**What is expected:** Starting at the first line of the entries below and stopping after the line that contains "Looking at the screenshot, I should [x=163, y=54].", render each line as one string in a JSON list, leaving out any blank lines.

• • •

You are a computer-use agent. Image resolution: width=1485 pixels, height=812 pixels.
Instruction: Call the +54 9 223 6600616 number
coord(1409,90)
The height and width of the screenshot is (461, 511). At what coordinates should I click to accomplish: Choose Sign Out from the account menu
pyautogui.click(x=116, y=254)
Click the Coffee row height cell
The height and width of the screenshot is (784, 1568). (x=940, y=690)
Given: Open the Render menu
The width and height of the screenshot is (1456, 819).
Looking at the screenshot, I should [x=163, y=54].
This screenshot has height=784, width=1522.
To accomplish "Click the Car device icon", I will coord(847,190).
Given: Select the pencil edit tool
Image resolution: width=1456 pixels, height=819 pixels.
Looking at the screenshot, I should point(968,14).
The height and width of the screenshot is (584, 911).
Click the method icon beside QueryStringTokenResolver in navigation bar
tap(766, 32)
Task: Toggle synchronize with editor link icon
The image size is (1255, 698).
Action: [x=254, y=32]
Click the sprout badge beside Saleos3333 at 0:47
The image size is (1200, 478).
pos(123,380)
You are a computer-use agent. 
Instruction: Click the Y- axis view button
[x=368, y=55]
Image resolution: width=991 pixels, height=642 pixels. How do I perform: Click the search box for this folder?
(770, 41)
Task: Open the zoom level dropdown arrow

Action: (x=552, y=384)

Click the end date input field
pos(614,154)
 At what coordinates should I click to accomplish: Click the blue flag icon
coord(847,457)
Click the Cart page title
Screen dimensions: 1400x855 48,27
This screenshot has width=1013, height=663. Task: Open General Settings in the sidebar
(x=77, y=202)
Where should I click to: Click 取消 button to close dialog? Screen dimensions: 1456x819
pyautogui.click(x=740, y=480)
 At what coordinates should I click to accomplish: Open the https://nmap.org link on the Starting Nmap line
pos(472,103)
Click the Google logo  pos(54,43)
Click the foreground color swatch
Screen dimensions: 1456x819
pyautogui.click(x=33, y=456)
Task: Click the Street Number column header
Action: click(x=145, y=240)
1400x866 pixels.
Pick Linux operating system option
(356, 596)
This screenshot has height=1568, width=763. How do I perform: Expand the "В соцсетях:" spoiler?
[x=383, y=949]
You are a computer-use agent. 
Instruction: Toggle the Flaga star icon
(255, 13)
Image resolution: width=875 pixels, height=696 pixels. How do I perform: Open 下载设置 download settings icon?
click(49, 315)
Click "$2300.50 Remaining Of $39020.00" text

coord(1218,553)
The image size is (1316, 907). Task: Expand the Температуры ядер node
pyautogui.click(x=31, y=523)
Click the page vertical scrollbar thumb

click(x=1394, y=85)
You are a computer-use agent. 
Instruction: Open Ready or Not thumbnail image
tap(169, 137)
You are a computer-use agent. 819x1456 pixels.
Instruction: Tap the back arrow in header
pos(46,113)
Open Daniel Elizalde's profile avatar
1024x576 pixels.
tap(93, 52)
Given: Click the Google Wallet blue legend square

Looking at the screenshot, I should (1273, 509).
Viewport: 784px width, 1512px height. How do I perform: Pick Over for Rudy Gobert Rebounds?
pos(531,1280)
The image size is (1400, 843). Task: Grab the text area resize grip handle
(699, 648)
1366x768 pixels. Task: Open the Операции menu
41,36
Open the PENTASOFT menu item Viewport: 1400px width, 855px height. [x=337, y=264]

• • •

**Reply:**
[
  "You are a computer-use agent. Image resolution: width=1485 pixels, height=812 pixels.",
  "Instruction: Call the +54 9 223 6600616 number",
  "coord(1409,90)",
  "The height and width of the screenshot is (461, 511). At what coordinates should I click to accomplish: Choose Sign Out from the account menu",
  "pyautogui.click(x=116, y=254)",
  "Click the Coffee row height cell",
  "The height and width of the screenshot is (784, 1568). (x=940, y=690)",
  "Given: Open the Render menu",
  "The width and height of the screenshot is (1456, 819).",
  "Looking at the screenshot, I should [x=163, y=54]."
]